In the present case, the employee appealed for the reimbursement of the salary credits to which he waived with a settlement signed before the Prefect.
The Court of Appeal, as the Court of First instance, rejected the employer’s opposition to the writ of injuction obtained by the employee. The Court noted that the settlement does not fall under the cases referred to in Art. 2113, last paragraph, of the Civil Code, being irrelevant that such settlement had been signed at a Union headquarter and in accordance with the terms of the NCBA pursuant to Article 412-ter of the Code of Civil Procedure.
The Company appealed in Cassation.
The Supreme Court ruled against the Company
Recalling his own orientation, the Court of Cassation highlighted that the effective Union assistance assumes importance for the purposes of the settlement validity.
According to the Court, the non-appealability of waives and settlements – having for object the employee’s rights disposed by mandatory provisions of law or CBAs, contained in settlements agreements – is conditioned on the effectiveness of the assistance provided by the Union representatives. Such assistance must be able to put the employee in a position to know “what right is being waived and to what extent”.
In case of settlement, the validity is conditionate on the circumstance that the deed of settlmenet discloses the disputed question that is subject of the dispute and the mutual concessions object of the settlement, pursuant to Article 1965 of the Civil Code.
In the present case, it wasn’t excluded the possibility of signing a settlement before the Prefect, but the Tribunal excluded the traceability of the case to the hypothesis of Article 412-ter of the Code of Civil Procedure, not being, in any case, judicial conciliation or before the Conciliation Commission of in arbitration.

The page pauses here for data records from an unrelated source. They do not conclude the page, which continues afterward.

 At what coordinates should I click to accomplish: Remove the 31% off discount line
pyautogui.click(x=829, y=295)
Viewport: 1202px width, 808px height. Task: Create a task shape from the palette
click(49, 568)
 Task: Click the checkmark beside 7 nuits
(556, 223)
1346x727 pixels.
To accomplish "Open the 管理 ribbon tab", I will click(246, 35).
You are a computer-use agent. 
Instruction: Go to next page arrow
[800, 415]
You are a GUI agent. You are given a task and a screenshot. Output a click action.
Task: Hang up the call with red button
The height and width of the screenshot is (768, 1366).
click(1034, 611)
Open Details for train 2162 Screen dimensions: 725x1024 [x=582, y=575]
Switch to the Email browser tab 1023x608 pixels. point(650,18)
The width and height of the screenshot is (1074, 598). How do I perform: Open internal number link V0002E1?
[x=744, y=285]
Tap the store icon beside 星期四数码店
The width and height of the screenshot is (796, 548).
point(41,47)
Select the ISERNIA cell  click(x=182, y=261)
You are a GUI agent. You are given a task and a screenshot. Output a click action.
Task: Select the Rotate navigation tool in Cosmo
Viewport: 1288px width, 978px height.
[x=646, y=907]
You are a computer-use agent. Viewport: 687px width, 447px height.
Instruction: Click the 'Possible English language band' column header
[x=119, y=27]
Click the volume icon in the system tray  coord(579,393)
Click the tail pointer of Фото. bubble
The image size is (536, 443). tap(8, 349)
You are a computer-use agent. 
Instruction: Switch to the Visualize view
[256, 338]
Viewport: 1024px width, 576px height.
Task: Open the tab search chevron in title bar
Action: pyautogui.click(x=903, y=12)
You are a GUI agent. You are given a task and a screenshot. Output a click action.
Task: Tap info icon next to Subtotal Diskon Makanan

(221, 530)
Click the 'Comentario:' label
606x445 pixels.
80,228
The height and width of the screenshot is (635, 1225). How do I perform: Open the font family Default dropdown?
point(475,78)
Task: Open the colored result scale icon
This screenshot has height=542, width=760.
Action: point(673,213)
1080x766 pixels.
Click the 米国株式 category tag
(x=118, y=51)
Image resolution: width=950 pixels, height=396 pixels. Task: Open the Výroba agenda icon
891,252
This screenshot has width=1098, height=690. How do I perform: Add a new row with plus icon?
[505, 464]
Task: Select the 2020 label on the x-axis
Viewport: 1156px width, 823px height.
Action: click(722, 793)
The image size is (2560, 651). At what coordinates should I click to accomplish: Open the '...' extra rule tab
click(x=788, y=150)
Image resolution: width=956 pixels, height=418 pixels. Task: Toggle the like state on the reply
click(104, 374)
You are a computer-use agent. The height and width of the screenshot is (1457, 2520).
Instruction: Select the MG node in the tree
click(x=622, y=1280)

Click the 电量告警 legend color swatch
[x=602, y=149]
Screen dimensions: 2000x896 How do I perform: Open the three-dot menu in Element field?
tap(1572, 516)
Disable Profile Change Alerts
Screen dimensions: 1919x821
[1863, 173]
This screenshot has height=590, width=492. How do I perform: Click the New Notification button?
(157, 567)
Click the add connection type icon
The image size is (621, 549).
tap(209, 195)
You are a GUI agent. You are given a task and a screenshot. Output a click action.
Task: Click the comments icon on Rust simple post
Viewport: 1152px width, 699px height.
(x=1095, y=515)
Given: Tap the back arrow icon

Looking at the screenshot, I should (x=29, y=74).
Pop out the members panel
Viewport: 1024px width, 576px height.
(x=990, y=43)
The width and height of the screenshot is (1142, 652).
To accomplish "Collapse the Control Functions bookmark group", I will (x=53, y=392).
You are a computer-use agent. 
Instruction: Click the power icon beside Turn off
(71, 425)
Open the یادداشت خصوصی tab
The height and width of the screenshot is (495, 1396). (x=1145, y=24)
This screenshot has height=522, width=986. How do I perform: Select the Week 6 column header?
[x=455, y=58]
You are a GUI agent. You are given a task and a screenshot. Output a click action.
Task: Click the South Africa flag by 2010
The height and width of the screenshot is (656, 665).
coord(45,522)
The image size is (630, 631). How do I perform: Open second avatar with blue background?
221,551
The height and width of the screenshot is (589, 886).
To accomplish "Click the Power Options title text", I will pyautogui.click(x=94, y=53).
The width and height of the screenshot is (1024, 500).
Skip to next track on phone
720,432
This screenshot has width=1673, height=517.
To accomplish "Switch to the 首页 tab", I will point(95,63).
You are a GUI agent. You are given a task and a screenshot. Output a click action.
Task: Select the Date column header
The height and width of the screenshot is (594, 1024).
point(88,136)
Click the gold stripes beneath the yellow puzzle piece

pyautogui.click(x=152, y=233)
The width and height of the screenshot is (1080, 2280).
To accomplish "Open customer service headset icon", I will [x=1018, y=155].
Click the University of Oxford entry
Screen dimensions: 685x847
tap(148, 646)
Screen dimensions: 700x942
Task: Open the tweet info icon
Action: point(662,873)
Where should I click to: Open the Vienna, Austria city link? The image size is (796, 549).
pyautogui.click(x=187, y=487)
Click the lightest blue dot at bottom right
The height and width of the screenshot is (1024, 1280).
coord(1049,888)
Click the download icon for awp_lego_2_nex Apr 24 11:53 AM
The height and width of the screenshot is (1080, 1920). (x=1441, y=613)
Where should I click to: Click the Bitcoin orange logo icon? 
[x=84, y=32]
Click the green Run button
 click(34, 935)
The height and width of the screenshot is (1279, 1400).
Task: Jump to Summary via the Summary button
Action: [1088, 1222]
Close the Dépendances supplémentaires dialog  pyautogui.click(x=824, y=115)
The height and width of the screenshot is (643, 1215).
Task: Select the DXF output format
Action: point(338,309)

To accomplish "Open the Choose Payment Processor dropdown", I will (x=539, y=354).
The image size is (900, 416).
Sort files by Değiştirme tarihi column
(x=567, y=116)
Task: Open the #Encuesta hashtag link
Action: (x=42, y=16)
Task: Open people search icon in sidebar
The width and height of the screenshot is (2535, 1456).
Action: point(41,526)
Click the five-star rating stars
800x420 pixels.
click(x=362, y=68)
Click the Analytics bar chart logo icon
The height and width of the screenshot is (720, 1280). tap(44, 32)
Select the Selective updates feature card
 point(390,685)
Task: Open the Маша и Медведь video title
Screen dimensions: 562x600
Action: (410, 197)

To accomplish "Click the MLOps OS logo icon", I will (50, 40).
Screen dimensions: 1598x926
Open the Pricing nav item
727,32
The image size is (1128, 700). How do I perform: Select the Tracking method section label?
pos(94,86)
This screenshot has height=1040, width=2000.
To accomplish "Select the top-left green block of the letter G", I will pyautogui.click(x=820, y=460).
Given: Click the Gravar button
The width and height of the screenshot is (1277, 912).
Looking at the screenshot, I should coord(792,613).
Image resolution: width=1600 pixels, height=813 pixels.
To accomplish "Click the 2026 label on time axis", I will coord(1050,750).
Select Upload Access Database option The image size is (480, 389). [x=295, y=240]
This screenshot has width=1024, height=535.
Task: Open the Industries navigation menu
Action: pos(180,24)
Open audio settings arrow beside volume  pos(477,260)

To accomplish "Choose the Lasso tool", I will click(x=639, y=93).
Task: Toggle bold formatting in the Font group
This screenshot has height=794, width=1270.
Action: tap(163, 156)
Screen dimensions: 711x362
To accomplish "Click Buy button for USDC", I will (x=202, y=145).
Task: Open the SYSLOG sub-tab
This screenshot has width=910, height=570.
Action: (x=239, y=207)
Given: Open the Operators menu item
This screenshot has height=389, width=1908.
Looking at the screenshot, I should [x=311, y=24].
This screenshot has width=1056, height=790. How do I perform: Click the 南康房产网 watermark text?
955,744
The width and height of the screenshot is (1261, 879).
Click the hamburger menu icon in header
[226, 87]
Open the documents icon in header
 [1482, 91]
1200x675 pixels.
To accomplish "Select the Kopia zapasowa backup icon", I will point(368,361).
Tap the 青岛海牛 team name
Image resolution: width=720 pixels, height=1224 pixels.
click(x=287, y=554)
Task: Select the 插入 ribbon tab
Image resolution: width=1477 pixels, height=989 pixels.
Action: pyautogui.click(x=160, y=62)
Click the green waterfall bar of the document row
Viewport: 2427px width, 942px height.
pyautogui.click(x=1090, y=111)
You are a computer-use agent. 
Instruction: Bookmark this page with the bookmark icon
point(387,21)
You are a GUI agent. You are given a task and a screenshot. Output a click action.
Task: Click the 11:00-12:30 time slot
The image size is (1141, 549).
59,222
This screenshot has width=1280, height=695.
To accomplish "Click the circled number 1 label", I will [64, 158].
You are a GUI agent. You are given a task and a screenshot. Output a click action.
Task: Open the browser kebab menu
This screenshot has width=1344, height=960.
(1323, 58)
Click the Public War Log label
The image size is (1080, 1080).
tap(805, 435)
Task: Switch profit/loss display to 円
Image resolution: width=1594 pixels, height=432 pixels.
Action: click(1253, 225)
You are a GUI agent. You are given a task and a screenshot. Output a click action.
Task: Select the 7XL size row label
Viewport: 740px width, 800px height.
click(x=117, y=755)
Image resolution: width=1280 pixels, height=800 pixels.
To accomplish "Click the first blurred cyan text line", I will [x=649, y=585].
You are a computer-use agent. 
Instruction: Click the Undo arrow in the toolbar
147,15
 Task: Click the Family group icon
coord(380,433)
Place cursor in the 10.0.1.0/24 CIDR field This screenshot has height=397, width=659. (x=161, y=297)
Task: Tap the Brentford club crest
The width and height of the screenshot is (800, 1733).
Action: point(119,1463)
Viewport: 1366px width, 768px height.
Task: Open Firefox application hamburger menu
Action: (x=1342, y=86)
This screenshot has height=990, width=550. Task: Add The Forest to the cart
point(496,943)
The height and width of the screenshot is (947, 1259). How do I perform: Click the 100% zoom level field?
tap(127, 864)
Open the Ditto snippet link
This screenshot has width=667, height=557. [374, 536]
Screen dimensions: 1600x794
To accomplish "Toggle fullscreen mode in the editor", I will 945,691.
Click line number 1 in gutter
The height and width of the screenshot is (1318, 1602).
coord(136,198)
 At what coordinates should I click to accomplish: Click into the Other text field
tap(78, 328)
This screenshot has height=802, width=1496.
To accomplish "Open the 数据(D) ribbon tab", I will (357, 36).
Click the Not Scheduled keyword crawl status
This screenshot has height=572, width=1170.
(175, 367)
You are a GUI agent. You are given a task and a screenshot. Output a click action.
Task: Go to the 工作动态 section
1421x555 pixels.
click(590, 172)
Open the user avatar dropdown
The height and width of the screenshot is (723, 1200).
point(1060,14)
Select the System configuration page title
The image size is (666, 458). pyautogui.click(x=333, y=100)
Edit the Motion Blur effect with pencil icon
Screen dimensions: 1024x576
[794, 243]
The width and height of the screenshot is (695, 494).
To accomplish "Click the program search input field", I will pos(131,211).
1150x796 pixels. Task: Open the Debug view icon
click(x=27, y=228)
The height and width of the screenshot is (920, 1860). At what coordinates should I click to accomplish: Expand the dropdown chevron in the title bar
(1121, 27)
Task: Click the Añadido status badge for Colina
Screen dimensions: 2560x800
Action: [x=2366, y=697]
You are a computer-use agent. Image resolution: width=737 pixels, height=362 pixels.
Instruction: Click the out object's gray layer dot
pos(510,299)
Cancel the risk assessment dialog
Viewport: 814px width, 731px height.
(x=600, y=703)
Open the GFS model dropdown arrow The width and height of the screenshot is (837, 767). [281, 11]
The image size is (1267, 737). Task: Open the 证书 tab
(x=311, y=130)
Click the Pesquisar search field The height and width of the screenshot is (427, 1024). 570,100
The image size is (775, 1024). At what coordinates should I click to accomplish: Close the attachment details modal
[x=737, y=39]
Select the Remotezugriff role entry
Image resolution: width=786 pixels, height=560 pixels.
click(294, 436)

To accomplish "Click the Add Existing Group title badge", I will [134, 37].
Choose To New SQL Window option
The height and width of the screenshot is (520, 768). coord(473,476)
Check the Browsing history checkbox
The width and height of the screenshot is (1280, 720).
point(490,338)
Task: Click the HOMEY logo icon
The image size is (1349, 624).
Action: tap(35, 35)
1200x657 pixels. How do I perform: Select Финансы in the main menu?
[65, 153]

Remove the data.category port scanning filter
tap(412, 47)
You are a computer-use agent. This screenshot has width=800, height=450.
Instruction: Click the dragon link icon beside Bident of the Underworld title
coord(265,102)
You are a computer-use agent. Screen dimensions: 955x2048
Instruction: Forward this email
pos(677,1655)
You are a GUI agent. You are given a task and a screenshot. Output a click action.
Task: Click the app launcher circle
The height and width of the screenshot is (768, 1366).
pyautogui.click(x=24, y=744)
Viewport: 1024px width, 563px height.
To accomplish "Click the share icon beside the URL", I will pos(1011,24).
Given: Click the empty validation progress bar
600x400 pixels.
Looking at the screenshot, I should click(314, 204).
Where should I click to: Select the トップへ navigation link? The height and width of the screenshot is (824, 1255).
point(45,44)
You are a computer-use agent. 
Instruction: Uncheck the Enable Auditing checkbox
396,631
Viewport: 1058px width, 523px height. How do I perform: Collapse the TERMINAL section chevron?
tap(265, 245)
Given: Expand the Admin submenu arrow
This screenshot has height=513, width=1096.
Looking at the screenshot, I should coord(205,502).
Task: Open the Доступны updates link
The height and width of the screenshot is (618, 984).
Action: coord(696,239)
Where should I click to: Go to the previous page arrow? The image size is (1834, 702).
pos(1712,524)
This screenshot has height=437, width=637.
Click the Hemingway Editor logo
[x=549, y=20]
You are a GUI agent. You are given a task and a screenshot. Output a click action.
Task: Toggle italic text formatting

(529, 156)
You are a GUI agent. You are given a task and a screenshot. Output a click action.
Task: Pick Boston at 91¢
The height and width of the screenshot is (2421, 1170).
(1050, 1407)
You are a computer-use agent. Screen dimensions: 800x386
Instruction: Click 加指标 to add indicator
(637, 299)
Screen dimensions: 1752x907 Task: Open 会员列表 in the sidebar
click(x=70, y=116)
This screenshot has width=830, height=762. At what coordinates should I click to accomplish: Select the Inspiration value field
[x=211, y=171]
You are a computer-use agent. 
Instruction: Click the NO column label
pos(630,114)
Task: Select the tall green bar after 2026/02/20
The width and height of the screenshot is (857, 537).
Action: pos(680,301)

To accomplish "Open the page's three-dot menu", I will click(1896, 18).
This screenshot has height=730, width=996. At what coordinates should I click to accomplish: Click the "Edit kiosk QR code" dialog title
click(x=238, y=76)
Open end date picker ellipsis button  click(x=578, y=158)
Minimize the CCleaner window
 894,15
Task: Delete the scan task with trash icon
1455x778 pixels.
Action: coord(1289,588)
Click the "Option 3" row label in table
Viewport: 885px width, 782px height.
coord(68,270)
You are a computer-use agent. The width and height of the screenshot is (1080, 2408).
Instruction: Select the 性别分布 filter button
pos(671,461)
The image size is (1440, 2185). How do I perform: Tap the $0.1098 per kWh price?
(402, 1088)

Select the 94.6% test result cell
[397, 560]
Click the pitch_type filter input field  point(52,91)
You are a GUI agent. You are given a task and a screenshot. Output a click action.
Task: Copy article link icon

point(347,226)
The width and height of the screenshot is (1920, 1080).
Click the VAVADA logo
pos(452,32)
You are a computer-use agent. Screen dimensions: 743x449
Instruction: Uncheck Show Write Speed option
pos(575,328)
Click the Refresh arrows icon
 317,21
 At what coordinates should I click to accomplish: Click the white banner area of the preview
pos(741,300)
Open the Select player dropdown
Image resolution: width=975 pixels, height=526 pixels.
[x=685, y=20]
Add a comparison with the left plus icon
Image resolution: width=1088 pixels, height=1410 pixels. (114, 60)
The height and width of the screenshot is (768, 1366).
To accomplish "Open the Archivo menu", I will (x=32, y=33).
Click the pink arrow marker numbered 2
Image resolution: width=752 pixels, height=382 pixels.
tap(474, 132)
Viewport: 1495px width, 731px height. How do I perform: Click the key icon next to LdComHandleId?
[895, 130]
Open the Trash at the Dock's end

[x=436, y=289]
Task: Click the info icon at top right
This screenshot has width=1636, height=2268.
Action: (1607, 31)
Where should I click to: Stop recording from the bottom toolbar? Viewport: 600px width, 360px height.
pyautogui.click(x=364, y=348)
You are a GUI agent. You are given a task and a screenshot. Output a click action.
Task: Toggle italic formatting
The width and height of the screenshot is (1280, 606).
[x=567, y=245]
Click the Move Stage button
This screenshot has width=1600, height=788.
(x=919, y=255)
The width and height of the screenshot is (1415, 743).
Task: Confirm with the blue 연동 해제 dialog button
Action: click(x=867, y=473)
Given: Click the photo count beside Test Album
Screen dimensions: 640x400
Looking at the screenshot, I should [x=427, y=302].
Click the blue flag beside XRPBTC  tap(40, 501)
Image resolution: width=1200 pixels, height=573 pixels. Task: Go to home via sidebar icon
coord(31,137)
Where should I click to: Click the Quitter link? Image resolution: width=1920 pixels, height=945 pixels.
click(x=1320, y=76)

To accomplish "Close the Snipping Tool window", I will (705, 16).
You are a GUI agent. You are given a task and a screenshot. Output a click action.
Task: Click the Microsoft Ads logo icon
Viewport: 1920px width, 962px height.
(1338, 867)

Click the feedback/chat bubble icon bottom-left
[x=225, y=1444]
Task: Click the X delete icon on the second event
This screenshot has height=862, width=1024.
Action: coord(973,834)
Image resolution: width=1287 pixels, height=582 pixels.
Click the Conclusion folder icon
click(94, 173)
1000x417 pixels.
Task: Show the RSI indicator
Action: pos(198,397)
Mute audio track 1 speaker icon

Consequently, for the Court, the untraceability of the settlement to one of the cases provided for by the last paragraph of the Article 2113 Civ. Cod., have to be considered as an evaluation of the lack of Union effective assistance. This can also be deduced from the non-strictly union location in which the agreements had been reached and the failure to provide for collective bargaining arrangements to which such an evaluation could be compared.